Impairment of retrograde neuronal transport in oxaliplatin-induced neuropathy demonstrated by molecular imaging

• Published in: PloS one Vol. 7; no. 9; p. e45776
• Main Authors: Schellingerhout, Dawid, LeRoux, Lucia G, Hobbs, Brian P, Bredow, Sebastian
• Format: Journal Article
• Language: English
• Published: United States Public Library of Science 20.09.2012; Public Library of Science (PLoS)

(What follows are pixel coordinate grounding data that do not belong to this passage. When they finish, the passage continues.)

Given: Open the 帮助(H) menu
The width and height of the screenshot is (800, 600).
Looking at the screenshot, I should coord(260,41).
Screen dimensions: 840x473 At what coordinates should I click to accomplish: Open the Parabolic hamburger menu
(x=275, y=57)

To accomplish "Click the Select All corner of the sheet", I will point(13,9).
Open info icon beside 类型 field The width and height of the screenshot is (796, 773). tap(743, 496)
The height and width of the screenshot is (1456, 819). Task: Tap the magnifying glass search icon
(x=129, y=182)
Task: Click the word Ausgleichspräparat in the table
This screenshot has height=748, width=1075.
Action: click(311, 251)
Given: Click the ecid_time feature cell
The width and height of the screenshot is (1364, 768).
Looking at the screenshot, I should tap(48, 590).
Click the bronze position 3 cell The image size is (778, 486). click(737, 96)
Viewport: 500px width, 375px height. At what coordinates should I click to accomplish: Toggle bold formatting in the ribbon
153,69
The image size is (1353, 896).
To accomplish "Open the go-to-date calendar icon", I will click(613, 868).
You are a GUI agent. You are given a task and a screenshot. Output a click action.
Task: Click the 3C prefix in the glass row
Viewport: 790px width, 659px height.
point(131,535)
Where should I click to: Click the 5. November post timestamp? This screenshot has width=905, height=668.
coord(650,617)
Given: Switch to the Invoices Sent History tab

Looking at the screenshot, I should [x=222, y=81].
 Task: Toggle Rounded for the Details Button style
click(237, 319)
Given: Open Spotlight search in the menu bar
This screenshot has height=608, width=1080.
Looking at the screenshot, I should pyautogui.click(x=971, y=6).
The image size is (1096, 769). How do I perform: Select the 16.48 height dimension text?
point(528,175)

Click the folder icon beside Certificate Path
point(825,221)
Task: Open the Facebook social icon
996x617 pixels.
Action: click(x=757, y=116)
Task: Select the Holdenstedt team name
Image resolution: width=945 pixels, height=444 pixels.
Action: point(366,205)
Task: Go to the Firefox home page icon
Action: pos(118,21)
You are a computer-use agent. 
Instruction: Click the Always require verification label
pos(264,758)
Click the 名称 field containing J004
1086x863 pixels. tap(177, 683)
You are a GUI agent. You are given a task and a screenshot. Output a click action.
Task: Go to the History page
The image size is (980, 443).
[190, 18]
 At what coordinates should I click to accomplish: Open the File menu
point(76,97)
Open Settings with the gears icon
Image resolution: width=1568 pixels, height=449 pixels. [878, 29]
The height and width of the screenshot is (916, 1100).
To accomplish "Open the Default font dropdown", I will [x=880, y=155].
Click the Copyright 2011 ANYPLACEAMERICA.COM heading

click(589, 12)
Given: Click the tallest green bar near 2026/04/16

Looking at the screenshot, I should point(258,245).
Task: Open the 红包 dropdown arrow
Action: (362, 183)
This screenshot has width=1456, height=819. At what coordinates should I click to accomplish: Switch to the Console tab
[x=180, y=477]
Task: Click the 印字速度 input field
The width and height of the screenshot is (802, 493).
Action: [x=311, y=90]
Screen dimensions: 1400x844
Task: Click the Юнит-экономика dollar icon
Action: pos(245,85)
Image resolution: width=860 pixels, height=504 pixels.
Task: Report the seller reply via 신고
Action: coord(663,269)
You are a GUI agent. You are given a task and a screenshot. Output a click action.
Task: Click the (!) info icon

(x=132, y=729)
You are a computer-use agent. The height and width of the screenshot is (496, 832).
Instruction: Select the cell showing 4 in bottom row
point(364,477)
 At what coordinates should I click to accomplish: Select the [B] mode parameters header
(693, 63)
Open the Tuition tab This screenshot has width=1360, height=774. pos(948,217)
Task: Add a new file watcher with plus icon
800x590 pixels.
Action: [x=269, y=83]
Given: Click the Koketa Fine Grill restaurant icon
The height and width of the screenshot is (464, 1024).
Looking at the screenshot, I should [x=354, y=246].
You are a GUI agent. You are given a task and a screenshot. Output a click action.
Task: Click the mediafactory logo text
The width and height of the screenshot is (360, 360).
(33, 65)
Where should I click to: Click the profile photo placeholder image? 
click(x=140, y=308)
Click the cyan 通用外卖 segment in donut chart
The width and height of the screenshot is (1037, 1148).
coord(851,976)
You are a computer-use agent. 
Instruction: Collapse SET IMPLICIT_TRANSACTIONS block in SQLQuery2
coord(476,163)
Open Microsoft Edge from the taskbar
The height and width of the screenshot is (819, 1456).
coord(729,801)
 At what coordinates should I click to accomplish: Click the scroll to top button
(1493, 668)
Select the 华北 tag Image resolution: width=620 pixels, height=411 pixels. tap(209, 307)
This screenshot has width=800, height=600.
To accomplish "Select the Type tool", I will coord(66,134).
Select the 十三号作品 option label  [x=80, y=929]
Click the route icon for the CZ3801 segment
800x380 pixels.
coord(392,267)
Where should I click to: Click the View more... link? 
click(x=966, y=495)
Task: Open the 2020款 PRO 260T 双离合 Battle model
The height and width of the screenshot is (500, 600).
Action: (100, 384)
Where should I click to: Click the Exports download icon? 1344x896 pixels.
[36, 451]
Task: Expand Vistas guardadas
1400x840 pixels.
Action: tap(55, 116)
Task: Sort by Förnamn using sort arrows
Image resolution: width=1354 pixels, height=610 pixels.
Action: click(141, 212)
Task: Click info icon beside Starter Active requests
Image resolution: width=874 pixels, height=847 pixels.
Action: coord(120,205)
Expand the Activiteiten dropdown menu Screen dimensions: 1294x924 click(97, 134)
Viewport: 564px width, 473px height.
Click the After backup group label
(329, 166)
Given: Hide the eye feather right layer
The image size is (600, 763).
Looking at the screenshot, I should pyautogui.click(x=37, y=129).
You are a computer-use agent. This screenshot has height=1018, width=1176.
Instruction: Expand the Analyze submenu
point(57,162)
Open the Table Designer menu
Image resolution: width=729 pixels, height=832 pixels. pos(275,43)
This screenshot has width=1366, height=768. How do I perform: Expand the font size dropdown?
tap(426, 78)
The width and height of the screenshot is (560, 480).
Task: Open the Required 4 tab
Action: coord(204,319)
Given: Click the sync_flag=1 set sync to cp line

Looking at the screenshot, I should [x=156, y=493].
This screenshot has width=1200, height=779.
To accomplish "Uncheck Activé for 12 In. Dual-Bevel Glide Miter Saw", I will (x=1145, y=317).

• Subjects: Animals; Antineoplastic Agents - toxicity; Axonal transport; Biological Transport; Biology; Brain research; Cancer therapies; Chemotherapy; Clinical trials; Cold; Complications and side effects; Development and progression; Dextrose; Divergence; Fluorescence; Fluorescent Dyes - pharmacokinetics; Fluorescent indicators; Fluoroscopic imaging; Genetic aspects; Growth factors; Histology; Hypotheses; In vivo methods and tests; Medical imaging; Medicine; Mice; Mice, Inbred BALB C; Muscles; Neuroimaging; Neurons - drug effects; Neurons - metabolism; Neuropathy; Neurotoxicity; Organoplatinum Compounds - toxicity; Oxaliplatin; Pain; Peptide Fragments - pharmacokinetics; Peripheral nerve diseases; Peripheral Nervous System Diseases - chemically induced; Peripheral Nervous System Diseases - diagnosis; Peripheral Nervous System Diseases - metabolism; Regression analysis; Regression models; Rodents; Spinal cord; Spinal Cord - drug effects; Spinal Cord - metabolism; Spinal Cord - pathology; Spine; Spine (thoracic); Statistical analysis; Studies; Tetanus; Tetanus toxin; Tetanus Toxin - pharmacokinetics; Thoracic Vertebrae - metabolism; Thoracic Vertebrae - pathology; Tissues; Transport; Whole Body Imaging; United States; United States > US; Texas
• ISSN: 1932-6203; 1932-6203
• DOI: 10.1371/journal.pone.0045776

The purpose of our study was to utilize a molecular imaging technology based on the retrograde axonal transport mechanism (neurography), to determine if oxaliplatin-induced neurotoxicity affects retrograde axonal transport in an animal model. Mice (n = 8/group) were injected with a cumulative dose of 30 mg/kg oxaliplatin (sufficient to induce neurotoxicity) or dextrose control injections. Intramuscular injections of Tetanus Toxin C-fragment (TTc) labeled with Alexa 790 fluorescent dye were done (15 ug/20 uL) in the left calf muscles, and in vivo fluorescent imaging performed (0-60 min) at baseline, and then weekly for 5 weeks, followed by 2-weekly imaging out to 9 weeks. Tissues were harvested for immunohistochemical analysis. With sham treatment, TTc transport causes fluorescent signal intensity over the thoracic spine to increase from 0 to 60 minutes after injection. On average, fluorescence signal increased 722%+/-117% (Mean+/-SD) from 0 to 60 minutes. Oxaliplatin treated animals had comparable transport at baseline (787%+/-140%), but transport rapidly decreased through the course of the study, falling to 363%+/-88%, 269%+/-96%, 191%+/-58%, 121%+/-39%, 75%+/-21% with each successive week and stabilizing around 57% (+/-15%) at 7 weeks. Statistically significant divergence occurred at approximately 3 weeks (p≤0.05, linear mixed-effects regression model). Quantitative immuno-fluorescence histology with a constant cutoff threshold showed reduced TTc in the spinal cord at 7 weeks for treated animals versus controls (5.2 Arbitrary Units +/-0.52 vs 7.1 AU +/-1.38, p<0.0004, T-test). There was no significant difference in neural cell mass between the two groups as shown with NeuN staining (10.2+/-1.21 vs 10.5 AU +/-1.53, p>0.56, T-test). We show-for the first time to our knowledge-that neurographic in vivo molecular imaging can demonstrate imaging changes in a model of oxaliplatin-induced neuropathy. Impaired retrograde neural transport is suggested to be an important part of the pathophysiology of oxaliplatin-induced neuropathy.